[lbo-talk] Thoughts on the Tea Party (and why the Left is Dead)

SA s11131978 at gmail.com
Thu Apr 22 09:50:11 PDT 2010


Carrol Cox wrote:


> And an
> essential source of energy during that period was precisely the factors
> SA describes as discouraging. (Except for a minor confusion over TINA,
> which was a slogan of the '80s, not the '50s and '60s, he describes
> pretty accurately what it felt like to live through those two decades.
> The System Works! was broadcast everywhere; it delivers! And the better
> things got, the more hopeful theworld looked, the more pissed off with
> it a growing minority of the population felt.

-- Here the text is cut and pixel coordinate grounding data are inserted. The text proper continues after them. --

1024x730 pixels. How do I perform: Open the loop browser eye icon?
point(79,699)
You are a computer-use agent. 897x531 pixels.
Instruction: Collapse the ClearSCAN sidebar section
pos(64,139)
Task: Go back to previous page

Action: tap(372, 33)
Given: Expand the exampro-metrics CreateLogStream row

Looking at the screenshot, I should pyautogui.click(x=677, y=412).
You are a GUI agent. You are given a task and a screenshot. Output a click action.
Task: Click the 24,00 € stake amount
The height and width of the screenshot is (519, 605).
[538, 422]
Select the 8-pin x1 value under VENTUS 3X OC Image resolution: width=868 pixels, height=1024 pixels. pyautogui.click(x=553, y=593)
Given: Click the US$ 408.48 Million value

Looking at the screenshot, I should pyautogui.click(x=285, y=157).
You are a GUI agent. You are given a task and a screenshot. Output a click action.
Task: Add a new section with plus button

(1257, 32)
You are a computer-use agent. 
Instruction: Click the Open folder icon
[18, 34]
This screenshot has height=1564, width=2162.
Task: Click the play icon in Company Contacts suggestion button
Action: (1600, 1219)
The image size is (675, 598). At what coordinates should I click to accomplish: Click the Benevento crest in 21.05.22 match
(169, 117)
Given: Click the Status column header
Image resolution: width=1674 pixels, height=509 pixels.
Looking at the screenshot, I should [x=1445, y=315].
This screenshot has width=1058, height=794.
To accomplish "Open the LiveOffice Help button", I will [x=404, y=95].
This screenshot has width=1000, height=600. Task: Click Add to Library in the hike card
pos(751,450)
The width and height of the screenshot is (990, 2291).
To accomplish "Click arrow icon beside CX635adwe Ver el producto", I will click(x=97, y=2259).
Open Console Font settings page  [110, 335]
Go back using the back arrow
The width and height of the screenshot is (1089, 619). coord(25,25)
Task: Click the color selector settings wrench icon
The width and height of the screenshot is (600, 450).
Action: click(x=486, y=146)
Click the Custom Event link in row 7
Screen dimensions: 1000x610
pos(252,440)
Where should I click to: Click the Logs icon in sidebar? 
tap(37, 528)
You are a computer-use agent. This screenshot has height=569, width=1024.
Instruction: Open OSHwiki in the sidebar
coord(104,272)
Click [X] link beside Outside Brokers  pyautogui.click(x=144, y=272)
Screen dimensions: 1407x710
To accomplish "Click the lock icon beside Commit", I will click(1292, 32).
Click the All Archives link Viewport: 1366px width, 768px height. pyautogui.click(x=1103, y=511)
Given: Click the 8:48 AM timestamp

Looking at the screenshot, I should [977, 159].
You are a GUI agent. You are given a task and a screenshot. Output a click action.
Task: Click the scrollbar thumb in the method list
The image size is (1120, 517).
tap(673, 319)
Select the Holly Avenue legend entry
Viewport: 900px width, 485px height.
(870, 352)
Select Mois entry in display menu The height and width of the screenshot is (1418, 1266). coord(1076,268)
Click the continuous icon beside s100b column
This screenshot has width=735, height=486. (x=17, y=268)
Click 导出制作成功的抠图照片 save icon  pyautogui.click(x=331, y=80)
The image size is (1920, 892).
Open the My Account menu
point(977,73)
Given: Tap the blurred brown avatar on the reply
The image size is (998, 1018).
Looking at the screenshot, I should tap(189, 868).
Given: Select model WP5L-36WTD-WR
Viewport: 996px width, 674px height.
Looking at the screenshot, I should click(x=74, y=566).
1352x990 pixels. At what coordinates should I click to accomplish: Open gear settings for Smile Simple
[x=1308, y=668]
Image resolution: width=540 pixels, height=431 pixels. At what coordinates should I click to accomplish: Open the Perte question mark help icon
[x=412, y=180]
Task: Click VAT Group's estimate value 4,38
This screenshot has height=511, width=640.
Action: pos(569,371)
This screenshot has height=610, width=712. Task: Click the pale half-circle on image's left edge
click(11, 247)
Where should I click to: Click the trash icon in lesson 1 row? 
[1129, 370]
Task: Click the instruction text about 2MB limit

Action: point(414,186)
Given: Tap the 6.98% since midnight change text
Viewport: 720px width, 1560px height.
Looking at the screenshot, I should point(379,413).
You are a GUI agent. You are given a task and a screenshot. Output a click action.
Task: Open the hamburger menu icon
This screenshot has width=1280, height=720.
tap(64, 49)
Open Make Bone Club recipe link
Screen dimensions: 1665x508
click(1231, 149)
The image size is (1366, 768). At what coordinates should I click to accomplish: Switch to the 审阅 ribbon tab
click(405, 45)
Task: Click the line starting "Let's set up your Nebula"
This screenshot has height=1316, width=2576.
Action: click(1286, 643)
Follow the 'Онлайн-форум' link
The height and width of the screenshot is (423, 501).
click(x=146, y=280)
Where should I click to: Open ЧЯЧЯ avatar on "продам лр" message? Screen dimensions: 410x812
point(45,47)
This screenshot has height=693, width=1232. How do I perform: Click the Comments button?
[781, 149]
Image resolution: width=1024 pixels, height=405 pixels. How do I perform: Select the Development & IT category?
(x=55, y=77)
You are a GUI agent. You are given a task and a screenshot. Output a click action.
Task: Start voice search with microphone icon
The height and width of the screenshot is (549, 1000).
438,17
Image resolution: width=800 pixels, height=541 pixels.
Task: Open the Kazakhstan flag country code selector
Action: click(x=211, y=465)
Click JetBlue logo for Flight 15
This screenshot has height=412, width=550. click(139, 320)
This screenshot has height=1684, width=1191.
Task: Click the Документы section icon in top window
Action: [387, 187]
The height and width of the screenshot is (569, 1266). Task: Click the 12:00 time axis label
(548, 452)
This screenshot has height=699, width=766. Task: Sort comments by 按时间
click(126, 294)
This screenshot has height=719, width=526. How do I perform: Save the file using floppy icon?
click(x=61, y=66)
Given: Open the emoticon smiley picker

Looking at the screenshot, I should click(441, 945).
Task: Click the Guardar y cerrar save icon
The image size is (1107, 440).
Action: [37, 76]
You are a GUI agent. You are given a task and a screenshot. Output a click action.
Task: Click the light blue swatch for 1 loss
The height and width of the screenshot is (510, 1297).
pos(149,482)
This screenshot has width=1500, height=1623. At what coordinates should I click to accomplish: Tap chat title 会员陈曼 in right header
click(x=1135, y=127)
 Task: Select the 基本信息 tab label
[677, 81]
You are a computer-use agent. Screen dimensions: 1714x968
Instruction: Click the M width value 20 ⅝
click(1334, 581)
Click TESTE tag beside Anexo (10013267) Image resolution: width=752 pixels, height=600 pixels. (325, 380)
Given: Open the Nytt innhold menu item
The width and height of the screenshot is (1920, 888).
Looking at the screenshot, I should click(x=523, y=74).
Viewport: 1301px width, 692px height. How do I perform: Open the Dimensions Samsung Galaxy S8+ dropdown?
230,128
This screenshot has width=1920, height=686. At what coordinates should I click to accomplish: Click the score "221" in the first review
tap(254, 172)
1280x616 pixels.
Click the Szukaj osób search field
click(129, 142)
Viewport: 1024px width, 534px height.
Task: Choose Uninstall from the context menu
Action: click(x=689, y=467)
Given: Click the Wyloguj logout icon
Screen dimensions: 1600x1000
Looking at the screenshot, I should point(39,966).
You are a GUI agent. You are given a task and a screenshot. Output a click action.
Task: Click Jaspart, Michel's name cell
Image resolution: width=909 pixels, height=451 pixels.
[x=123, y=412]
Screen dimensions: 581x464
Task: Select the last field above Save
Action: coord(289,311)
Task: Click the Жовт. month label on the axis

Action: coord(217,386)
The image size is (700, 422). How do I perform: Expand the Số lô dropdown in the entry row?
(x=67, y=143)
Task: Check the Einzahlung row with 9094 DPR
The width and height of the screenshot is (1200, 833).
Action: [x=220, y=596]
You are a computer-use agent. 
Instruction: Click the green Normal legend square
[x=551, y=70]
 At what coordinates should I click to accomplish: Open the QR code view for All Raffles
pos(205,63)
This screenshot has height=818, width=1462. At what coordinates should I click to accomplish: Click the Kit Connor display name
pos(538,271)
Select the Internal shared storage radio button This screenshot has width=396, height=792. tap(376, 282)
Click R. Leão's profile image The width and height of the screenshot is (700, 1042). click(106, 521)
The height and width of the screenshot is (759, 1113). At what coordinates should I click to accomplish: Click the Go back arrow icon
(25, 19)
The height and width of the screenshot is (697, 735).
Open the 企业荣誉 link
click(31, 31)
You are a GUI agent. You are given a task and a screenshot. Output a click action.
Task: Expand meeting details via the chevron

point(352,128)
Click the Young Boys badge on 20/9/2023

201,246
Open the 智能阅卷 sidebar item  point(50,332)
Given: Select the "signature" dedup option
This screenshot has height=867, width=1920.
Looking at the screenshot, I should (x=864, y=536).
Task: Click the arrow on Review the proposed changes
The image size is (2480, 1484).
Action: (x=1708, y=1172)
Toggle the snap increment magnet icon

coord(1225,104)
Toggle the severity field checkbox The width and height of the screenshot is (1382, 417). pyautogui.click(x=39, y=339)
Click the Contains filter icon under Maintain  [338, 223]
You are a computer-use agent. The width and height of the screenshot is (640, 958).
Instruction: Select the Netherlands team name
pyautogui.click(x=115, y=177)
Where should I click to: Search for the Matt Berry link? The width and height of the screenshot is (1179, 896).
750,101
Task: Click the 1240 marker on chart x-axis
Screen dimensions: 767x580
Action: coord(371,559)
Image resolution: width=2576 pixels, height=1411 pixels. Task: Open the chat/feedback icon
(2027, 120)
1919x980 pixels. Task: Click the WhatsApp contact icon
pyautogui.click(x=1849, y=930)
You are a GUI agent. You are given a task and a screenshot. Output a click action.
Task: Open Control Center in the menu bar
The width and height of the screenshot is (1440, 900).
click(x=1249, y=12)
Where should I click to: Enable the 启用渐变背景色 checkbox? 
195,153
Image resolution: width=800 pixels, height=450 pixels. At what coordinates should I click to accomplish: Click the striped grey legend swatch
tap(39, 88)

Okay, but I think your evocation of TINA is exactly the point. In the 60's, yes, the message was that we've never had it so good. But at the same time, the world was also very clearly open to vast amounts of experimentation. There was the unappealing Soviet model - but also Swedish socialism, British Labourism, East European revisionist Communist, a Maoist paradigm that some took to be a model, Cuba, etc. You could take your pick - or try to think of something new. Even in the US, conventional liberal academic opinion had it that we had moved beyond capitalism to something new and Galbraithian, though not socialism, of course. (This phenomenon, "postcapitalism," has been written about by the intellectual historian Howard Brick).

All of this was the legacy of the Depression era, I would argue, when all the orthodoxies broke down. It was, as you say, only in the 80's that it seemed all those possibilities had been closed off and all that was left was la pensée unique.

That's why when people were horrified by the Vietnam war and went to marches, sometimes it turned them into socialists. How many people became socialists after Iraq war demos?